Task item ▸
Write every record out again exactly as given.

Data ▸
--------------------------------------------------

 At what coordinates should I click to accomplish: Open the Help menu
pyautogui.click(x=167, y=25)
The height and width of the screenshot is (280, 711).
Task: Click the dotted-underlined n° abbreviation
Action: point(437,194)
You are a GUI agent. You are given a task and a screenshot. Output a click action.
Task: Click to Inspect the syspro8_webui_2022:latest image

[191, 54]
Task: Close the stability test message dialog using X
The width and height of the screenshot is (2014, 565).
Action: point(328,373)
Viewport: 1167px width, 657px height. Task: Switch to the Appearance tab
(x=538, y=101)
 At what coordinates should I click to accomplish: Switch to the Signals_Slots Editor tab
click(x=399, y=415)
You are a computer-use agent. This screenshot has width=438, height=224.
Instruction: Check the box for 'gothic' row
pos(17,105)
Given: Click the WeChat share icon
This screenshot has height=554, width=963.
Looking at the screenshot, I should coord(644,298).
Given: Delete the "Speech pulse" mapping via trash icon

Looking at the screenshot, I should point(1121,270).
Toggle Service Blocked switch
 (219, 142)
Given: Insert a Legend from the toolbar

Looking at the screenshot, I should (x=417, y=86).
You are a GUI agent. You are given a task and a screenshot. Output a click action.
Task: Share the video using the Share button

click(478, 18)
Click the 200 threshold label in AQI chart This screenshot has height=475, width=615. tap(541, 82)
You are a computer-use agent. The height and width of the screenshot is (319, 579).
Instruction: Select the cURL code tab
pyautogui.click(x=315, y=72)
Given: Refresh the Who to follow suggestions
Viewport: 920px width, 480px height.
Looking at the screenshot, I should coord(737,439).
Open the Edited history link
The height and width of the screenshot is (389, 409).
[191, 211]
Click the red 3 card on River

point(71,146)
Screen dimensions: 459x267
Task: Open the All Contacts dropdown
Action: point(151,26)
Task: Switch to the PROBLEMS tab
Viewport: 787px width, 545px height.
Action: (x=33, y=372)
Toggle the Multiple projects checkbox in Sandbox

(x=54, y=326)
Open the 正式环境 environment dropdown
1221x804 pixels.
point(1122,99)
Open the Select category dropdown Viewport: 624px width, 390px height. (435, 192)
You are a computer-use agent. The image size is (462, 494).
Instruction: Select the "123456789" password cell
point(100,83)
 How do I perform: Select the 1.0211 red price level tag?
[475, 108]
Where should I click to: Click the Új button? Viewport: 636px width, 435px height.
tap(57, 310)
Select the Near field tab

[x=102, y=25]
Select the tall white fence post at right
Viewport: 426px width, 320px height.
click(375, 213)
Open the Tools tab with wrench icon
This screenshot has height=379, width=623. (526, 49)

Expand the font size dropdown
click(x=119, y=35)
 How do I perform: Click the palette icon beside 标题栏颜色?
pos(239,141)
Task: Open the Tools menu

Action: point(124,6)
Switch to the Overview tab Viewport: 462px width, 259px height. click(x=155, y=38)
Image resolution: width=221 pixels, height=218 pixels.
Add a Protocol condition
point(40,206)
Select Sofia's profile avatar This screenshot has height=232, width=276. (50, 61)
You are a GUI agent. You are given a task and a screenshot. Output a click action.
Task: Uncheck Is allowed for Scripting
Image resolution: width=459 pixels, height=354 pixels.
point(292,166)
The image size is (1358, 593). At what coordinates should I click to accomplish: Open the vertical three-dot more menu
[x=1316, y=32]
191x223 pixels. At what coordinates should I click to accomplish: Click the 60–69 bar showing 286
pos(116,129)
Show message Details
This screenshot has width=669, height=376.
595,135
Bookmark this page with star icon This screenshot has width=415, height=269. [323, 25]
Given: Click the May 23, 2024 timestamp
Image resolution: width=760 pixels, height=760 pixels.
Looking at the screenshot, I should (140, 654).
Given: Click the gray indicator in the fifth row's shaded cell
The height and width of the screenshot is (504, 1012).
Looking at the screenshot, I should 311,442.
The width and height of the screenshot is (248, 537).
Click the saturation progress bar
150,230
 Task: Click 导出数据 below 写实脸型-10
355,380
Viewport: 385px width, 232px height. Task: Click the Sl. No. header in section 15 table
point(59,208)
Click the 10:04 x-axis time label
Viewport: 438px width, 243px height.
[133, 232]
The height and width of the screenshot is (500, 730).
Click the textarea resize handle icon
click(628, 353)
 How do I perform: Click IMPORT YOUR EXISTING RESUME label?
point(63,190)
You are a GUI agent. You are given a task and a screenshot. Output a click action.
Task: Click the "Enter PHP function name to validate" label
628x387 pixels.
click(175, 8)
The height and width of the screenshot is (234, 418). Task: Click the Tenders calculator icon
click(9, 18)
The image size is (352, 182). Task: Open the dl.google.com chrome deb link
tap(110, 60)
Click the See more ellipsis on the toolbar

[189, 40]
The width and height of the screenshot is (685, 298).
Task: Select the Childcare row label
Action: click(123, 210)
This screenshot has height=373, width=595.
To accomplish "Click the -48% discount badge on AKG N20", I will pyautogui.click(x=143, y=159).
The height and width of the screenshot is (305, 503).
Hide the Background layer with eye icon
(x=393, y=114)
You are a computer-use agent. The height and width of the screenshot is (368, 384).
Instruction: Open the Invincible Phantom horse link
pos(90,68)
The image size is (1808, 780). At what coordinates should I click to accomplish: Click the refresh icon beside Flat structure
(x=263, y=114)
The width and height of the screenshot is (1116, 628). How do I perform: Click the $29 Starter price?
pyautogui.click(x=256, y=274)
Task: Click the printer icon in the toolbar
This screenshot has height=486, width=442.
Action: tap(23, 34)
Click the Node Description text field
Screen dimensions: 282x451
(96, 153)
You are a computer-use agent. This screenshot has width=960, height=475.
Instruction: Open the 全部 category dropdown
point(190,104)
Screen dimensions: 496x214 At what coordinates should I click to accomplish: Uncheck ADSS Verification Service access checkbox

--------------------------------------------------

Response ▸
 At what coordinates should I click to accomplish: Open the Help menu
pyautogui.click(x=167, y=25)
The height and width of the screenshot is (280, 711).
Task: Click the dotted-underlined n° abbreviation
Action: point(437,194)
You are a GUI agent. You are given a task and a screenshot. Output a click action.
Task: Click to Inspect the syspro8_webui_2022:latest image

[191, 54]
Task: Close the stability test message dialog using X
The width and height of the screenshot is (2014, 565).
Action: point(328,373)
Viewport: 1167px width, 657px height. Task: Switch to the Appearance tab
(x=538, y=101)
 At what coordinates should I click to accomplish: Switch to the Signals_Slots Editor tab
click(x=399, y=415)
You are a computer-use agent. This screenshot has width=438, height=224.
Instruction: Check the box for 'gothic' row
pos(17,105)
Given: Click the WeChat share icon
This screenshot has height=554, width=963.
Looking at the screenshot, I should coord(644,298).
Given: Delete the "Speech pulse" mapping via trash icon

Looking at the screenshot, I should point(1121,270).
Toggle Service Blocked switch
 (219, 142)
Given: Insert a Legend from the toolbar

Looking at the screenshot, I should (x=417, y=86).
You are a GUI agent. You are given a task and a screenshot. Output a click action.
Task: Share the video using the Share button

click(478, 18)
Click the 200 threshold label in AQI chart This screenshot has height=475, width=615. tap(541, 82)
You are a computer-use agent. The height and width of the screenshot is (319, 579).
Instruction: Select the cURL code tab
pyautogui.click(x=315, y=72)
Given: Refresh the Who to follow suggestions
Viewport: 920px width, 480px height.
Looking at the screenshot, I should coord(737,439).
Open the Edited history link
The height and width of the screenshot is (389, 409).
[191, 211]
Click the red 3 card on River

point(71,146)
Screen dimensions: 459x267
Task: Open the All Contacts dropdown
Action: point(151,26)
Task: Switch to the PROBLEMS tab
Viewport: 787px width, 545px height.
Action: (x=33, y=372)
Toggle the Multiple projects checkbox in Sandbox

(x=54, y=326)
Open the 正式环境 environment dropdown
1221x804 pixels.
point(1122,99)
Open the Select category dropdown Viewport: 624px width, 390px height. (435, 192)
You are a computer-use agent. The image size is (462, 494).
Instruction: Select the "123456789" password cell
point(100,83)
 How do I perform: Select the 1.0211 red price level tag?
[475, 108]
Where should I click to: Click the Új button? Viewport: 636px width, 435px height.
tap(57, 310)
Select the Near field tab

[x=102, y=25]
Select the tall white fence post at right
Viewport: 426px width, 320px height.
click(375, 213)
Open the Tools tab with wrench icon
This screenshot has height=379, width=623. (526, 49)

Expand the font size dropdown
click(x=119, y=35)
 How do I perform: Click the palette icon beside 标题栏颜色?
pos(239,141)
Task: Open the Tools menu

Action: point(124,6)
Switch to the Overview tab Viewport: 462px width, 259px height. click(x=155, y=38)
Image resolution: width=221 pixels, height=218 pixels.
Add a Protocol condition
point(40,206)
Select Sofia's profile avatar This screenshot has height=232, width=276. (50, 61)
You are a GUI agent. You are given a task and a screenshot. Output a click action.
Task: Uncheck Is allowed for Scripting
Image resolution: width=459 pixels, height=354 pixels.
point(292,166)
The image size is (1358, 593). At what coordinates should I click to accomplish: Open the vertical three-dot more menu
[x=1316, y=32]
191x223 pixels. At what coordinates should I click to accomplish: Click the 60–69 bar showing 286
pos(116,129)
Show message Details
This screenshot has width=669, height=376.
595,135
Bookmark this page with star icon This screenshot has width=415, height=269. [323, 25]
Given: Click the May 23, 2024 timestamp
Image resolution: width=760 pixels, height=760 pixels.
Looking at the screenshot, I should (140, 654).
Given: Click the gray indicator in the fifth row's shaded cell
The height and width of the screenshot is (504, 1012).
Looking at the screenshot, I should 311,442.
The width and height of the screenshot is (248, 537).
Click the saturation progress bar
150,230
 Task: Click 导出数据 below 写实脸型-10
355,380
Viewport: 385px width, 232px height. Task: Click the Sl. No. header in section 15 table
point(59,208)
Click the 10:04 x-axis time label
Viewport: 438px width, 243px height.
[133, 232]
The height and width of the screenshot is (500, 730).
Click the textarea resize handle icon
click(628, 353)
 How do I perform: Click IMPORT YOUR EXISTING RESUME label?
point(63,190)
You are a GUI agent. You are given a task and a screenshot. Output a click action.
Task: Click the "Enter PHP function name to validate" label
628x387 pixels.
click(175, 8)
The height and width of the screenshot is (234, 418). Task: Click the Tenders calculator icon
click(9, 18)
The image size is (352, 182). Task: Open the dl.google.com chrome deb link
tap(110, 60)
Click the See more ellipsis on the toolbar

[189, 40]
The width and height of the screenshot is (685, 298).
Task: Select the Childcare row label
Action: click(123, 210)
This screenshot has height=373, width=595.
To accomplish "Click the -48% discount badge on AKG N20", I will pyautogui.click(x=143, y=159).
The height and width of the screenshot is (305, 503).
Hide the Background layer with eye icon
(x=393, y=114)
You are a computer-use agent. The height and width of the screenshot is (368, 384).
Instruction: Open the Invincible Phantom horse link
pos(90,68)
The image size is (1808, 780). At what coordinates should I click to accomplish: Click the refresh icon beside Flat structure
(x=263, y=114)
The width and height of the screenshot is (1116, 628). How do I perform: Click the $29 Starter price?
pyautogui.click(x=256, y=274)
Task: Click the printer icon in the toolbar
This screenshot has height=486, width=442.
Action: tap(23, 34)
Click the Node Description text field
Screen dimensions: 282x451
(96, 153)
You are a computer-use agent. This screenshot has width=960, height=475.
Instruction: Open the 全部 category dropdown
point(190,104)
Screen dimensions: 496x214 At what coordinates should I click to accomplish: Uncheck ADSS Verification Service access checkbox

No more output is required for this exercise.